2012 Volume 61 Issue 4 Pages 317-322
The high-temperature setting method may be put to practical use in Japanese sawmills for drying square timbers including pith. In order to prevent splits and cracks, green timber is softened by heating and then rapidly dried at high temperature in low humidity air, so as to generate compression stress on the surface. In this study, we perform wedge splitting tests to obtain the fracture energy, and discuss how thermal treatment affects the timber's fracture toughness.
Spruce specimens were curved to perform the wedge splitting test. The curved air-dried specimens impregnated with sufficient distilled water to imitate green wood. Two sets of timber specimens were used : the first set, to test the degradation caused by the initial heating process, and the second set, to examine the further degradation effects attributable to the so-called drying set process. The wet specimens were heated for 12 hours, at one of four temperatures (105°C, 85°C, 75°C and 65°C) in saturated humidity air. For the drying set process, those specimens initially heated at 85°C were dried for 12 hours in four temperature conditions (120°C, 90°C, 75°C and 55°C) in low humidity air (33% of relative humidity).

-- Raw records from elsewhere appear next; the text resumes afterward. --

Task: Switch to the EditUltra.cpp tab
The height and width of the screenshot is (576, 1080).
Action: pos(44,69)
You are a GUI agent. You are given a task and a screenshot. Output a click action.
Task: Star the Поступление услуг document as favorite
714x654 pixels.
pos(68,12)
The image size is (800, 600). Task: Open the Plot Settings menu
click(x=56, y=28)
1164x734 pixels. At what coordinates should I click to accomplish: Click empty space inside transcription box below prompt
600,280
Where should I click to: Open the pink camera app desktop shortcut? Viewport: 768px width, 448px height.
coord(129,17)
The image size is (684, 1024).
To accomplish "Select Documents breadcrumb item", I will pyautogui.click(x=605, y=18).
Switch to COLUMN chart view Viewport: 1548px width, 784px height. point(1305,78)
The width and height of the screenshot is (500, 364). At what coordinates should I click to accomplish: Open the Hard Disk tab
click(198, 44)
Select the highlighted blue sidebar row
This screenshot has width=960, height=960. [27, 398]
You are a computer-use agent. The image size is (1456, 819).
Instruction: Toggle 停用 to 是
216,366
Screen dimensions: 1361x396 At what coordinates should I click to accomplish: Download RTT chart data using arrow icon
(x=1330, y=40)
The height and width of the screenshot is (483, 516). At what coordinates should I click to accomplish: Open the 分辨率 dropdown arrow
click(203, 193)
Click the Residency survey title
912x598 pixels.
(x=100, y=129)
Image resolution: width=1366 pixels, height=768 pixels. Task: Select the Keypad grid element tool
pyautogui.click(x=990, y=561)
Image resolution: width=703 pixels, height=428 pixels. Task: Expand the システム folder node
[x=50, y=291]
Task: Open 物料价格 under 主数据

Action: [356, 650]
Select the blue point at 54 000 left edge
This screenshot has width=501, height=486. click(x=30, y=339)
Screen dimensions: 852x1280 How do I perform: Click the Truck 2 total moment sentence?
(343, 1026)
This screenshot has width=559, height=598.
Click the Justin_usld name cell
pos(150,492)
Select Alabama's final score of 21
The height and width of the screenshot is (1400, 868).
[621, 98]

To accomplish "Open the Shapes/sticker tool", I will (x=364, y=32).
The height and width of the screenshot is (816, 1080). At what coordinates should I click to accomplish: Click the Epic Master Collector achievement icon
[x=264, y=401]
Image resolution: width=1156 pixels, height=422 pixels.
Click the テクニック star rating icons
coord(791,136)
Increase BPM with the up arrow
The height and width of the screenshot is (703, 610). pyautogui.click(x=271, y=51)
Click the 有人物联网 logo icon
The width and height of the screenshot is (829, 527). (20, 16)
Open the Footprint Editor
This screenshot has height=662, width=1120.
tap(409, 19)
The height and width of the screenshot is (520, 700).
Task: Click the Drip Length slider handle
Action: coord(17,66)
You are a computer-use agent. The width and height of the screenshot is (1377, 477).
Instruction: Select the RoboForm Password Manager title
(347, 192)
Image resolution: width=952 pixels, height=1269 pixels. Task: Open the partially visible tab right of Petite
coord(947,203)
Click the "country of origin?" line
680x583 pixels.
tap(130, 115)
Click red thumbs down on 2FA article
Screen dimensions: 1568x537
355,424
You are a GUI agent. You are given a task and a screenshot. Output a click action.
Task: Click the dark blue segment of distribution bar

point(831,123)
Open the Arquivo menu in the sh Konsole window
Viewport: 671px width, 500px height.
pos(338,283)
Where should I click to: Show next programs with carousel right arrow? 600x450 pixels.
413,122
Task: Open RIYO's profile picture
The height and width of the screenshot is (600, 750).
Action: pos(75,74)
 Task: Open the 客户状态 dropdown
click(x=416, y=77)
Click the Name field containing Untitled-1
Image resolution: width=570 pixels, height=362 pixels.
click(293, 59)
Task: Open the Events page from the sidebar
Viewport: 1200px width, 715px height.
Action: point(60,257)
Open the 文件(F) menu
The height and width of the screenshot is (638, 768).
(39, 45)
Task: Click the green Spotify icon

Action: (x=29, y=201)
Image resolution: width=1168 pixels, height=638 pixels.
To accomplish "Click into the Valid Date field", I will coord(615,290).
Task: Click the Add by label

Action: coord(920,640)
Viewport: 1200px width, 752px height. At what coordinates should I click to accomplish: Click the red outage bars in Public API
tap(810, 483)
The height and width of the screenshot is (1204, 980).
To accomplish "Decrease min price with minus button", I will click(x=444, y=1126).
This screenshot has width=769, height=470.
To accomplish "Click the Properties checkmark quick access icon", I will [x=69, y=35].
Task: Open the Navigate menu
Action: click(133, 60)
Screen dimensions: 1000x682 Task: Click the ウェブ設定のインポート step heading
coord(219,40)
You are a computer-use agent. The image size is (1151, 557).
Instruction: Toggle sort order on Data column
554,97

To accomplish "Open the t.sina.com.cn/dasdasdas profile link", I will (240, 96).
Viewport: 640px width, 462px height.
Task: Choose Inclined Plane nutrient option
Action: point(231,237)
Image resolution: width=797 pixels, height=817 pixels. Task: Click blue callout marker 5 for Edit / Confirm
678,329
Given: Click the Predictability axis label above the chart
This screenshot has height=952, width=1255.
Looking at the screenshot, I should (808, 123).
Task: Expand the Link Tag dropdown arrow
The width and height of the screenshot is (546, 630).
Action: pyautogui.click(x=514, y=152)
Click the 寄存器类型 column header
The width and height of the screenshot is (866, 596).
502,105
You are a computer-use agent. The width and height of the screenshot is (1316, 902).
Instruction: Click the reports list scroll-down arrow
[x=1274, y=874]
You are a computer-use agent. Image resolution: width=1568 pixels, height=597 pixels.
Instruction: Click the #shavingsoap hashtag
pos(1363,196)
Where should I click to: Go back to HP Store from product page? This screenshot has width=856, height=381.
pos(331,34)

As a result, the fracture toughness of almost all specimens was less than that of the control specimen. In particular, that of heated wet specimen was lower with increasing process temperature. This also seems to be based on the thermal decomposition of wet hemicelluloses, since wet hemicelluloses are thought to decompose at 80-90°C. The specimen dried at 55°C displayed the least toughness of all. As this glass transition temperature of wet lignin is approximately 60°C, this specimen was probably insufficiently softened to prevent splits and cracks from occurring on the surface.